11

I have a function in .zshrc that mostly updates the PATH:

my_function()
{
        PATH=...
}

and some scripts that depend on it, e.g. my_script.sh starts with the following lines:

my_function
# do stuff ...

I then have the following in crontab:

00 02 * * * /path/to/my/zsh /path/to/my_script.sh

but I have noticed that, even when I run my_script.sh as ./my_script.sh manually (i.e. from my interactive(?) Zsh shell), I get the error:

Command not found: my_function

even though I can perfectly invoke my_function from the terminal.

Why? I would like a solution that does not require me to add a shebang to my script (for more on this see this)

I found the following diagram. I imagine that in my case, cron launches a non-interactive, non-login shell, which is why none of the init files are run. Is that correct?

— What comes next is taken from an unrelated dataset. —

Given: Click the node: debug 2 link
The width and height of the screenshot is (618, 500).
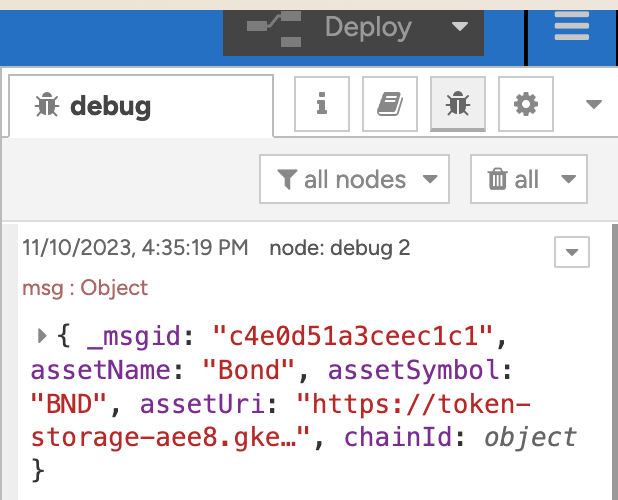Looking at the screenshot, I should [340, 249].
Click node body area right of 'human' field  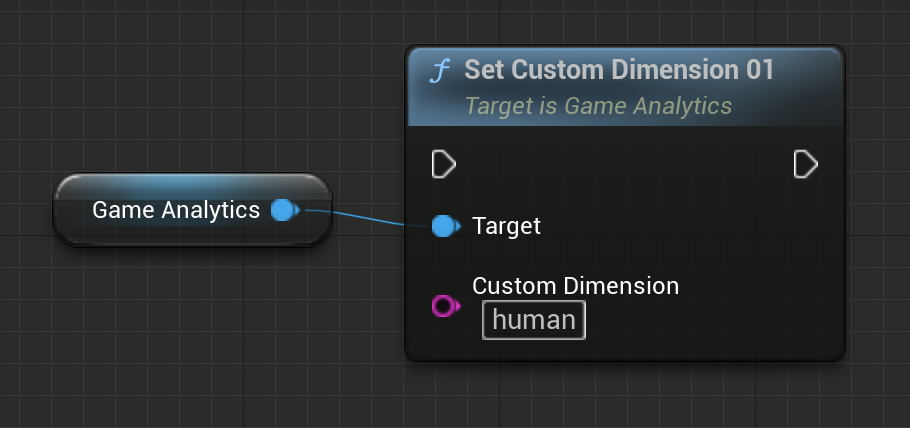(x=710, y=320)

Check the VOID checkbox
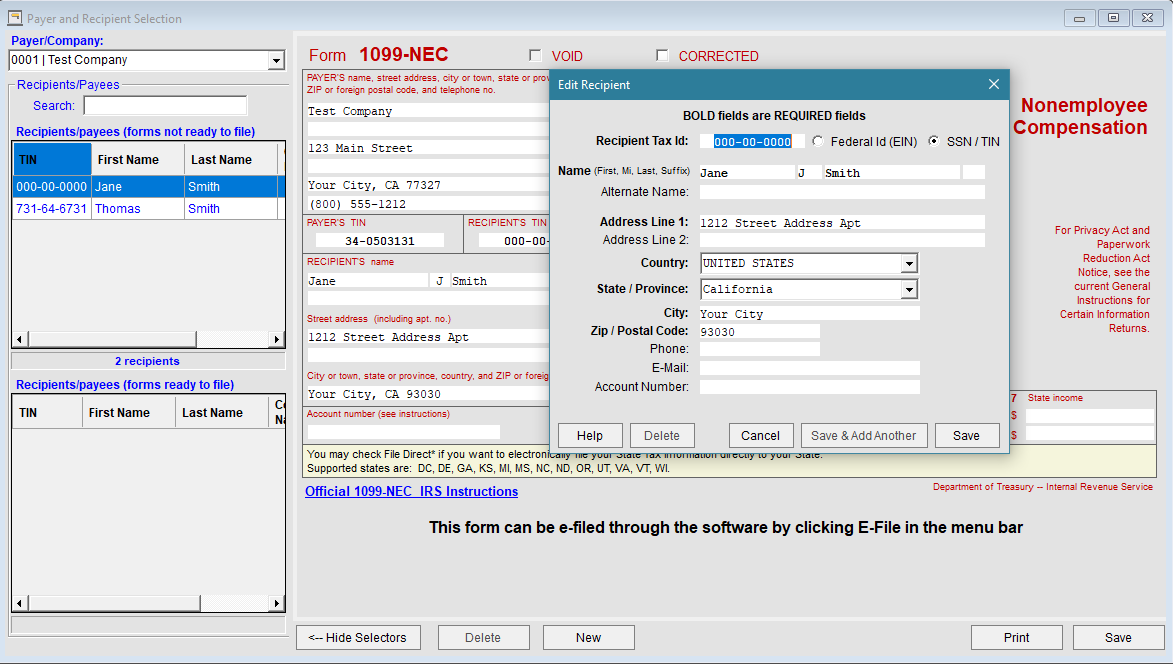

enter image description here

Josh
  • 1,744

2 Answers2

22

Put your functions in .zshenv.

.zshenv is sourced on all invocations of the shell, unless the -f option is set. It should contain commands to set the command search path, plus other important environment variables. .zshenv should not contain commands that produce output or assume the shell is attached to a tty.

.zshrc is sourced in interactive shells. It should contain commands to set up aliases, functions, options, key bindings, etc.

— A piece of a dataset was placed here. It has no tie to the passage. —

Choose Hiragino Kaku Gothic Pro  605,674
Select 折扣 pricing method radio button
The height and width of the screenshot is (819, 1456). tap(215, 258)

http://zsh.sourceforge.net/Intro/intro_3.html

Moti
  • 421
  • Thanks -- Is there an equivalent mechanism for Bash? – Josh Apr 28 '14 at 19:11
  • Dont think so, what you can do is create a ".shared_functions" file and add "source /path/to/.shared_functions" to the script. – Moti Apr 28 '14 at 19:37
1

I like to keep my shell function definitions separate from my .zshrc.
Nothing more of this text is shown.